_WHAT THE TASK ASKS:_ Copy the rows below, substituting "Find the position of" for every instance of "Identify the location of", and change nothing else.

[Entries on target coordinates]
=======
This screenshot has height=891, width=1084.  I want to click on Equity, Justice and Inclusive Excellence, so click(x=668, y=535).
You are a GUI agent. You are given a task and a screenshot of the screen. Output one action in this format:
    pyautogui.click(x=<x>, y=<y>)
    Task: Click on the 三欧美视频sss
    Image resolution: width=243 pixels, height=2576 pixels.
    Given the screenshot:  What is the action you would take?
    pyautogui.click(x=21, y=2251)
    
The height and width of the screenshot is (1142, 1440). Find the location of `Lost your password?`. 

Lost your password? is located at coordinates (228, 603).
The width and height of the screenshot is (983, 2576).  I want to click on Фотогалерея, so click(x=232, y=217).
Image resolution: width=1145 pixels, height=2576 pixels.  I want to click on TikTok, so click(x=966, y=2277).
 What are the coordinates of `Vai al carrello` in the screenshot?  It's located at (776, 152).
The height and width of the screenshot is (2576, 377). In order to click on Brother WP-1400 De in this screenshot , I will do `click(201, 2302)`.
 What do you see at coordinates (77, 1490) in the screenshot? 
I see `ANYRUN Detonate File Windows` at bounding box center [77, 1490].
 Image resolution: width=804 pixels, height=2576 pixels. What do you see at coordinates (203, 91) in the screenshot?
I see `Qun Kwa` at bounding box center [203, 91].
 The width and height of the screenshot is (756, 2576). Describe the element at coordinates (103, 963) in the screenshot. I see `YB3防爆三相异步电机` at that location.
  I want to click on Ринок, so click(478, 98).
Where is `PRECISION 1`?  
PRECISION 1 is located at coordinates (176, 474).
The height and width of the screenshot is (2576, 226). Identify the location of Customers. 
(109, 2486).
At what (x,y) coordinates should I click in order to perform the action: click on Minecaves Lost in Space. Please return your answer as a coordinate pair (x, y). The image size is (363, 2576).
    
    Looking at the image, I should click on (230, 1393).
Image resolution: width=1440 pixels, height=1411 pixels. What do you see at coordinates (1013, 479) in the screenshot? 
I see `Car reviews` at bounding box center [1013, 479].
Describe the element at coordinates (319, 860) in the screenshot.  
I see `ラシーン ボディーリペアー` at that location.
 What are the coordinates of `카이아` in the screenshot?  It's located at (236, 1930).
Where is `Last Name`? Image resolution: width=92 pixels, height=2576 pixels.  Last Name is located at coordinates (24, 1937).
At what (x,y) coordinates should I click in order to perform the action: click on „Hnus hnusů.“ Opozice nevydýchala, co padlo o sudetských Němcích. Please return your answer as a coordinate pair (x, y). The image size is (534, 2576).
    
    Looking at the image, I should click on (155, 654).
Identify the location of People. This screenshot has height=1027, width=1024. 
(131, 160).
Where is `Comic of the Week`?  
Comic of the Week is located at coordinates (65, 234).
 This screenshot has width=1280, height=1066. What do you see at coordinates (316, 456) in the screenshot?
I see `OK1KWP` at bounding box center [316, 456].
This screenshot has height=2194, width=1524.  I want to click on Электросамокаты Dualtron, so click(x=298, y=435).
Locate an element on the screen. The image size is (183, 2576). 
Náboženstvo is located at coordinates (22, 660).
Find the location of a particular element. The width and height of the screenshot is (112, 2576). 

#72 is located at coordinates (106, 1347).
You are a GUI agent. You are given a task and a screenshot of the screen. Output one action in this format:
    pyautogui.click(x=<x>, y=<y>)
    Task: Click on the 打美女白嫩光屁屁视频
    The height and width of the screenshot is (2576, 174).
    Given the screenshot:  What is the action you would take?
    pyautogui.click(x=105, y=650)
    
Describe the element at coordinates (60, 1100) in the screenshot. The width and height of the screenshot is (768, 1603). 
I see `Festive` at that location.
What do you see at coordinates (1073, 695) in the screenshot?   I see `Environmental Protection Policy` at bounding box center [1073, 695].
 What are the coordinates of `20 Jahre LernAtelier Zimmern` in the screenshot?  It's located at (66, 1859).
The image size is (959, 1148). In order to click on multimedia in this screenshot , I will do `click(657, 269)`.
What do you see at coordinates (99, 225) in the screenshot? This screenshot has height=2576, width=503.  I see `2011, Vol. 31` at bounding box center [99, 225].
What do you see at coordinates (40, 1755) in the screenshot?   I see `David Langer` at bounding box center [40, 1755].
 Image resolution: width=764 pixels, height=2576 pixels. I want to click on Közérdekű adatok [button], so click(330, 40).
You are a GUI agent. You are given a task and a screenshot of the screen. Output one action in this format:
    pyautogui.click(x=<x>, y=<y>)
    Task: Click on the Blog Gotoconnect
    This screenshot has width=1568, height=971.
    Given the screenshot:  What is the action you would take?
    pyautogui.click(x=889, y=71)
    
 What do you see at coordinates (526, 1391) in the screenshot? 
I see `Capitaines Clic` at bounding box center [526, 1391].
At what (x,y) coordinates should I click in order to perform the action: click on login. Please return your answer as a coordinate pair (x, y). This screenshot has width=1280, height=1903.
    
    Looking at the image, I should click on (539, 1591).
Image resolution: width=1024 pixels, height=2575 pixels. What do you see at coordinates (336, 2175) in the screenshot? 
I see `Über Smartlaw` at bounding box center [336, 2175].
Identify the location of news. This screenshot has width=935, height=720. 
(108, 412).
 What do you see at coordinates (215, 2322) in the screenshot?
=======
_COMPLETED TASK:_
This screenshot has height=891, width=1084.  I want to click on Equity, Justice and Inclusive Excellence, so click(x=668, y=535).
You are a GUI agent. You are given a task and a screenshot of the screen. Output one action in this format:
    pyautogui.click(x=<x>, y=<y>)
    Task: Click on the 三欧美视频sss
    Image resolution: width=243 pixels, height=2576 pixels.
    Given the screenshot:  What is the action you would take?
    pyautogui.click(x=21, y=2251)
    
The height and width of the screenshot is (1142, 1440). Find the location of `Lost your password?`. 

Lost your password? is located at coordinates (228, 603).
The width and height of the screenshot is (983, 2576).  I want to click on Фотогалерея, so click(x=232, y=217).
Image resolution: width=1145 pixels, height=2576 pixels.  I want to click on TikTok, so click(x=966, y=2277).
 What are the coordinates of `Vai al carrello` in the screenshot?  It's located at (776, 152).
The height and width of the screenshot is (2576, 377). In order to click on Brother WP-1400 De in this screenshot , I will do `click(201, 2302)`.
 What do you see at coordinates (77, 1490) in the screenshot? 
I see `ANYRUN Detonate File Windows` at bounding box center [77, 1490].
 Image resolution: width=804 pixels, height=2576 pixels. What do you see at coordinates (203, 91) in the screenshot?
I see `Qun Kwa` at bounding box center [203, 91].
 The width and height of the screenshot is (756, 2576). Describe the element at coordinates (103, 963) in the screenshot. I see `YB3防爆三相异步电机` at that location.
  I want to click on Ринок, so click(478, 98).
Where is `PRECISION 1`?  
PRECISION 1 is located at coordinates (176, 474).
The height and width of the screenshot is (2576, 226). Find the position of Customers. 
(109, 2486).
At what (x,y) coordinates should I click in order to perform the action: click on Minecaves Lost in Space. Please return your answer as a coordinate pair (x, y). The image size is (363, 2576).
    
    Looking at the image, I should click on (230, 1393).
Image resolution: width=1440 pixels, height=1411 pixels. What do you see at coordinates (1013, 479) in the screenshot? 
I see `Car reviews` at bounding box center [1013, 479].
Describe the element at coordinates (319, 860) in the screenshot.  
I see `ラシーン ボディーリペアー` at that location.
 What are the coordinates of `카이아` in the screenshot?  It's located at (236, 1930).
Where is `Last Name`? Image resolution: width=92 pixels, height=2576 pixels.  Last Name is located at coordinates (24, 1937).
At what (x,y) coordinates should I click in order to perform the action: click on „Hnus hnusů.“ Opozice nevydýchala, co padlo o sudetských Němcích. Please return your answer as a coordinate pair (x, y). The image size is (534, 2576).
    
    Looking at the image, I should click on (155, 654).
Find the position of People. This screenshot has height=1027, width=1024. 
(131, 160).
Where is `Comic of the Week`?  
Comic of the Week is located at coordinates (65, 234).
 This screenshot has width=1280, height=1066. What do you see at coordinates (316, 456) in the screenshot?
I see `OK1KWP` at bounding box center [316, 456].
This screenshot has height=2194, width=1524.  I want to click on Электросамокаты Dualtron, so click(x=298, y=435).
Locate an element on the screen. The image size is (183, 2576). 
Náboženstvo is located at coordinates (22, 660).
Find the location of a particular element. The width and height of the screenshot is (112, 2576). 

#72 is located at coordinates (106, 1347).
You are a GUI agent. You are given a task and a screenshot of the screen. Output one action in this format:
    pyautogui.click(x=<x>, y=<y>)
    Task: Click on the 打美女白嫩光屁屁视频
    The height and width of the screenshot is (2576, 174).
    Given the screenshot:  What is the action you would take?
    pyautogui.click(x=105, y=650)
    
Describe the element at coordinates (60, 1100) in the screenshot. The width and height of the screenshot is (768, 1603). 
I see `Festive` at that location.
What do you see at coordinates (1073, 695) in the screenshot?   I see `Environmental Protection Policy` at bounding box center [1073, 695].
 What are the coordinates of `20 Jahre LernAtelier Zimmern` in the screenshot?  It's located at (66, 1859).
The image size is (959, 1148). In order to click on multimedia in this screenshot , I will do `click(657, 269)`.
What do you see at coordinates (99, 225) in the screenshot? This screenshot has height=2576, width=503.  I see `2011, Vol. 31` at bounding box center [99, 225].
What do you see at coordinates (40, 1755) in the screenshot?   I see `David Langer` at bounding box center [40, 1755].
 Image resolution: width=764 pixels, height=2576 pixels. I want to click on Közérdekű adatok [button], so click(330, 40).
You are a GUI agent. You are given a task and a screenshot of the screen. Output one action in this format:
    pyautogui.click(x=<x>, y=<y>)
    Task: Click on the Blog Gotoconnect
    This screenshot has width=1568, height=971.
    Given the screenshot:  What is the action you would take?
    pyautogui.click(x=889, y=71)
    
 What do you see at coordinates (526, 1391) in the screenshot? 
I see `Capitaines Clic` at bounding box center [526, 1391].
At what (x,y) coordinates should I click in order to perform the action: click on login. Please return your answer as a coordinate pair (x, y). This screenshot has width=1280, height=1903.
    
    Looking at the image, I should click on (539, 1591).
Image resolution: width=1024 pixels, height=2575 pixels. What do you see at coordinates (336, 2175) in the screenshot? 
I see `Über Smartlaw` at bounding box center [336, 2175].
Find the position of news. This screenshot has width=935, height=720. 
(108, 412).
 What do you see at coordinates (215, 2322) in the screenshot?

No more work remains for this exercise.